* Start Text extract *

Thursday, March 8, 2012

Rambling Thoughts on Religious Freedom

I have been absent lately on the blogosphere, especially in regards to this contraception/freedom of religion debate. Thanks, Basil, for continually keep us posted. I've been hoping for some time to really reflect and organize my thoughts, but alas, the busyness of school (and school) has been a tad extreme. So all I have the time and space for is a rambling in regards to a few personal thoughts.

First, I think that both sides misperceive the motives of the other. This has nothing to do with right or wrong, or logic versus illogic, but simply a matter of misunderstanding. For example, secularists tend to perceive the religious as illogical, irrational, superstitious, and generally authoritarian. "All must live by the irrational and superstitious opinions I get from some crazy book written thousands of years ago by God knows who," is their parroting of the religious. But I also think the religious often misperceive the secularists, despite the fact that I think the secularists are in the wrong.

For example, I think a lot of people view Obama – and all those who fit in his particular political and social ideology – as being consciously hostile, anti-God, and filled with an agenda to destroy every and all religious sentiment and ideology in America. There's often a viciousness projected onto the hearts of the secularists. “I’ve never seen people so directly and intentionally fight for evil,” one friend of mine said recently. You can conclude that the secularists’ basic political agenda is hostile to religion without projecting this conscious viciousness onto the motivations of the secularists as human persons. I think this restricts open communication, as well as allows the secularists to scoff at the religious for labeling them as “Satan.”

Let me make up an exaggerated example. If there were a religious organization that was fighting to prevent interracial marriage in the United States, I think a lot of us, even those strongly religious, would argue against these measures on mainly secular terms. We might find the group’s appeal to “freedom of religion” as thinly veiled racism; and we wouldn’t want their appeal to "religious freedom" to propel them to make their religious beliefs law.

* End Text extract *

Short problem 1: Which four words does the post on religious freedom use to describe how secularists tend to perceive the religious?
Short problem 2: In the post on religious freedom, whom does the writer thank for keeping readers posted on the debate?
Short problem 3: Copy the passage from the post on religious freedom, starting at "I have been" and ending at "few personal thoughts.".

* Start Given entries *

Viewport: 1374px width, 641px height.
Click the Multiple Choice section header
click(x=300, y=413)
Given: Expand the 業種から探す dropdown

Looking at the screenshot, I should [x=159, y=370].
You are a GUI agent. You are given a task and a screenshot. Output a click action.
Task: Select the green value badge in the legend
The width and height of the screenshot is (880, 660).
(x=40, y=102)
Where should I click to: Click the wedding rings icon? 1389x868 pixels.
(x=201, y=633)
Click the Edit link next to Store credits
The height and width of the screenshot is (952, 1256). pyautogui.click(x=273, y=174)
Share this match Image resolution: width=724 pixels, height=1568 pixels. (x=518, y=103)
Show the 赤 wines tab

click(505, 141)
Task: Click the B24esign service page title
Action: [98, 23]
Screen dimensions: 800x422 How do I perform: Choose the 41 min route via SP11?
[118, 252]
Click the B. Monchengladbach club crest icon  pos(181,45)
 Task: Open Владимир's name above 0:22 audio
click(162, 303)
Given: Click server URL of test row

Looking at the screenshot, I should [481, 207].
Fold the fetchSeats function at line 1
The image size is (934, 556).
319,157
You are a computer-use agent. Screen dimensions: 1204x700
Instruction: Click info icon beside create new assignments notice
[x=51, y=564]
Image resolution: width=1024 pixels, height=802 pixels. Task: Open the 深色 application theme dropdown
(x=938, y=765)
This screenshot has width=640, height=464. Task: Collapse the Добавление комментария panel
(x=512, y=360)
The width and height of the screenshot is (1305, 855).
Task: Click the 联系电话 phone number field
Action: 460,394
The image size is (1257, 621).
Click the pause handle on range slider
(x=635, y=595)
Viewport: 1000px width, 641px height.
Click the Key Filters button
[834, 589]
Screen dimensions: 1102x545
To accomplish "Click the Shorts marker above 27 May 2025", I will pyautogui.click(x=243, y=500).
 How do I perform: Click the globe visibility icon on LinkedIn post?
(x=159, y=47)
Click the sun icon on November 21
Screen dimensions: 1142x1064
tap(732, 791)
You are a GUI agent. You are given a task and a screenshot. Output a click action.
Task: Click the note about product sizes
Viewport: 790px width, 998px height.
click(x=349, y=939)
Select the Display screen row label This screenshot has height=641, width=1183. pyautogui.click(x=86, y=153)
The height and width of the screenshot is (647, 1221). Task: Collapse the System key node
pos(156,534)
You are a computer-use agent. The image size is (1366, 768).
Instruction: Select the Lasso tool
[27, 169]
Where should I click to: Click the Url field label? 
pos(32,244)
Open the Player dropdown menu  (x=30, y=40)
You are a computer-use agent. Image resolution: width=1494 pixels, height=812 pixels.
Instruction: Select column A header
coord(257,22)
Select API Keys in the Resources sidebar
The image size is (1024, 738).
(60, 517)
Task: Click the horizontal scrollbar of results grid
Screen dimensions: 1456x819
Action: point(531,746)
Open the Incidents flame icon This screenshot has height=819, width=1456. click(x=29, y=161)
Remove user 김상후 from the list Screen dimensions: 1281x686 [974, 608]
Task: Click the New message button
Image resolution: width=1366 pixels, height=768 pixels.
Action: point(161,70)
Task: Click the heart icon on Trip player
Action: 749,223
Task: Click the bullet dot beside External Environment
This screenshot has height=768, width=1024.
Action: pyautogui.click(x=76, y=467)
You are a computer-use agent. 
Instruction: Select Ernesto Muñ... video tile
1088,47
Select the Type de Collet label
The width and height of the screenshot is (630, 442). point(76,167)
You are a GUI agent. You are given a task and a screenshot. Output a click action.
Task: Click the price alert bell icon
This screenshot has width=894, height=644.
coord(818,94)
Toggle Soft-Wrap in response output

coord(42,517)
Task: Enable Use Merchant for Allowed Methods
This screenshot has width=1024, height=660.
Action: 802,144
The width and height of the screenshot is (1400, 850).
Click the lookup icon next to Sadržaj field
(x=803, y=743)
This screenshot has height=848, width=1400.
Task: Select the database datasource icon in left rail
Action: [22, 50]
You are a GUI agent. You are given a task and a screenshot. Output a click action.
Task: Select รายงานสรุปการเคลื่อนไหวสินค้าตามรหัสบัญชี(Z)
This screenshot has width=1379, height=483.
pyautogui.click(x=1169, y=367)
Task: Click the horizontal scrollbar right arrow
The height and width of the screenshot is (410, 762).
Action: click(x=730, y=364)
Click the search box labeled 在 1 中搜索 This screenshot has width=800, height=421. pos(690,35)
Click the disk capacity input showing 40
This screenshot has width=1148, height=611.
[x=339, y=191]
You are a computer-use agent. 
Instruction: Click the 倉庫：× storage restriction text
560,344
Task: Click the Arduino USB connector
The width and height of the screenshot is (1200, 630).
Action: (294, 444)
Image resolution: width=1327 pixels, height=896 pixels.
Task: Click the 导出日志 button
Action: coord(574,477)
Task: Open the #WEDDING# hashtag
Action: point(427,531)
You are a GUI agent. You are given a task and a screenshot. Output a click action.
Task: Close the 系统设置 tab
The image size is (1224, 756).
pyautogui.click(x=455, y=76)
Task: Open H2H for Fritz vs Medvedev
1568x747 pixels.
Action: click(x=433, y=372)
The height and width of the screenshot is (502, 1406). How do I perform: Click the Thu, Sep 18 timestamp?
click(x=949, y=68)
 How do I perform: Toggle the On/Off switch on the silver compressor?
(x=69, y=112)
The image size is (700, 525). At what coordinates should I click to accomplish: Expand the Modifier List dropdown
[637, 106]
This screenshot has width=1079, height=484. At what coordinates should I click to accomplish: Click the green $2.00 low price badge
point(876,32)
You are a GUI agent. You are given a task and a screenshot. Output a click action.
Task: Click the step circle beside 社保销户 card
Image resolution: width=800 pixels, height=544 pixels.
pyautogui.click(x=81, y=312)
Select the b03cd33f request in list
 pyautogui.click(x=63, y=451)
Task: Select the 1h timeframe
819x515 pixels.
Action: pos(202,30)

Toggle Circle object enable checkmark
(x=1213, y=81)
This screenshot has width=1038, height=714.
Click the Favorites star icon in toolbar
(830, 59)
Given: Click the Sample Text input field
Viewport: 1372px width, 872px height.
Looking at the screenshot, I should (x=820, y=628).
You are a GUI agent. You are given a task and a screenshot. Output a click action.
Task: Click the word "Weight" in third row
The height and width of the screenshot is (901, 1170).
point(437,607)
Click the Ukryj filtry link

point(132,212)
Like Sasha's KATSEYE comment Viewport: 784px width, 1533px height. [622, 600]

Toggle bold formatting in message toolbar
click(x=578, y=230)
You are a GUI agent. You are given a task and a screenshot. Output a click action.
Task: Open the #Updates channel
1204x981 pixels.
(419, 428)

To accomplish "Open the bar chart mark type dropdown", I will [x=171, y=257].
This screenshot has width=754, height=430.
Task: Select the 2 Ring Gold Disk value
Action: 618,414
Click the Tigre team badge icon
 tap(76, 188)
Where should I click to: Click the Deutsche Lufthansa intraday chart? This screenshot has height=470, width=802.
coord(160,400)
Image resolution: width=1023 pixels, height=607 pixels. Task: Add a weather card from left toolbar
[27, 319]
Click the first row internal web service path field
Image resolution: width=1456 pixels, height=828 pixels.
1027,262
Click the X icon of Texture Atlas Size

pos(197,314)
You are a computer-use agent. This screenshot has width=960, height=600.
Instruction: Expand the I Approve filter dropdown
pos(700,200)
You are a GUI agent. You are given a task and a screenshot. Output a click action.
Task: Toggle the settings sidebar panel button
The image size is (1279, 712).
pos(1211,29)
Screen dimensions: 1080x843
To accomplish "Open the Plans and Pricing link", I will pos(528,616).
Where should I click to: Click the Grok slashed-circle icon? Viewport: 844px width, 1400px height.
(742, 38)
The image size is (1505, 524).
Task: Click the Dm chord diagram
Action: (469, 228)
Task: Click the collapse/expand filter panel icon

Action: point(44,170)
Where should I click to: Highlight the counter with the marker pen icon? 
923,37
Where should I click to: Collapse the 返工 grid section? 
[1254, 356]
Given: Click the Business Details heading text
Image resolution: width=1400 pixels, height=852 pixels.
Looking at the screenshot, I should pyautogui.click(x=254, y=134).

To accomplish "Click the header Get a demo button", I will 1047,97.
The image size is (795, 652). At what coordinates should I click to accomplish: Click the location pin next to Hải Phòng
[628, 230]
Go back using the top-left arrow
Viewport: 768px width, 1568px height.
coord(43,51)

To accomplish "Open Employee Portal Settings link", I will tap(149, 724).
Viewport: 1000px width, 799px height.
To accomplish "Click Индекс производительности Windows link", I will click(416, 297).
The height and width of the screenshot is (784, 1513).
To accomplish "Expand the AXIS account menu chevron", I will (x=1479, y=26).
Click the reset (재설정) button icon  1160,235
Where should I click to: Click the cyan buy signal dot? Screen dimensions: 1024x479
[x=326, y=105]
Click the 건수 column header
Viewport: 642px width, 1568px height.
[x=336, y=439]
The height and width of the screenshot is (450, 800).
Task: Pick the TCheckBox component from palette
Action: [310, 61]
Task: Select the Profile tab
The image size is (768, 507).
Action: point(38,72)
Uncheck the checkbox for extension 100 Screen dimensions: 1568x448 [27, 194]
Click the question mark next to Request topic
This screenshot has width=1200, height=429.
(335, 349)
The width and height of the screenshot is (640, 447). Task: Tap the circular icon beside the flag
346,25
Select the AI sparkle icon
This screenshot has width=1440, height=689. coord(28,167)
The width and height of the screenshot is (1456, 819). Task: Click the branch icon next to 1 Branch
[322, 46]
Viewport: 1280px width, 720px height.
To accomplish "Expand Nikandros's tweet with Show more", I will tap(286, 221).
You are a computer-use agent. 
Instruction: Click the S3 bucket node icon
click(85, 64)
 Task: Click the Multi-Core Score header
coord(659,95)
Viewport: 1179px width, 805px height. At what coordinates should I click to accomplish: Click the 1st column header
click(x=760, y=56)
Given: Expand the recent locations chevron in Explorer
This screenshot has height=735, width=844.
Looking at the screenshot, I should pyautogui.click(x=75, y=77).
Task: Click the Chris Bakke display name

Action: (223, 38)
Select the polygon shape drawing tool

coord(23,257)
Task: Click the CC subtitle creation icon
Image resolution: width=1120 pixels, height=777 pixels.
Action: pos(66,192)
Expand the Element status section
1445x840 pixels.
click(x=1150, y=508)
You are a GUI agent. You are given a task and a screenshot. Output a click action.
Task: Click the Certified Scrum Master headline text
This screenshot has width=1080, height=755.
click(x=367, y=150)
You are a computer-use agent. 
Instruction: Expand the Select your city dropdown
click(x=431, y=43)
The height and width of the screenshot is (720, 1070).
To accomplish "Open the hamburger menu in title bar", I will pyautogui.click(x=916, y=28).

* End Given entries *

Response 1: Illogical, irrational, superstitious, and authoritarian.

Response 2: Basil.

Response 3:
I have been absent lately on the blogosphere, especially in regards to this contraception/freedom of religion debate. Thanks, Basil, for continually keep us posted. I've been hoping for some time to really reflect and organize my thoughts, but alas, the busyness of school (and school) has been a tad extreme. So all I have the time and space for is a rambling in regards to a few personal thoughts.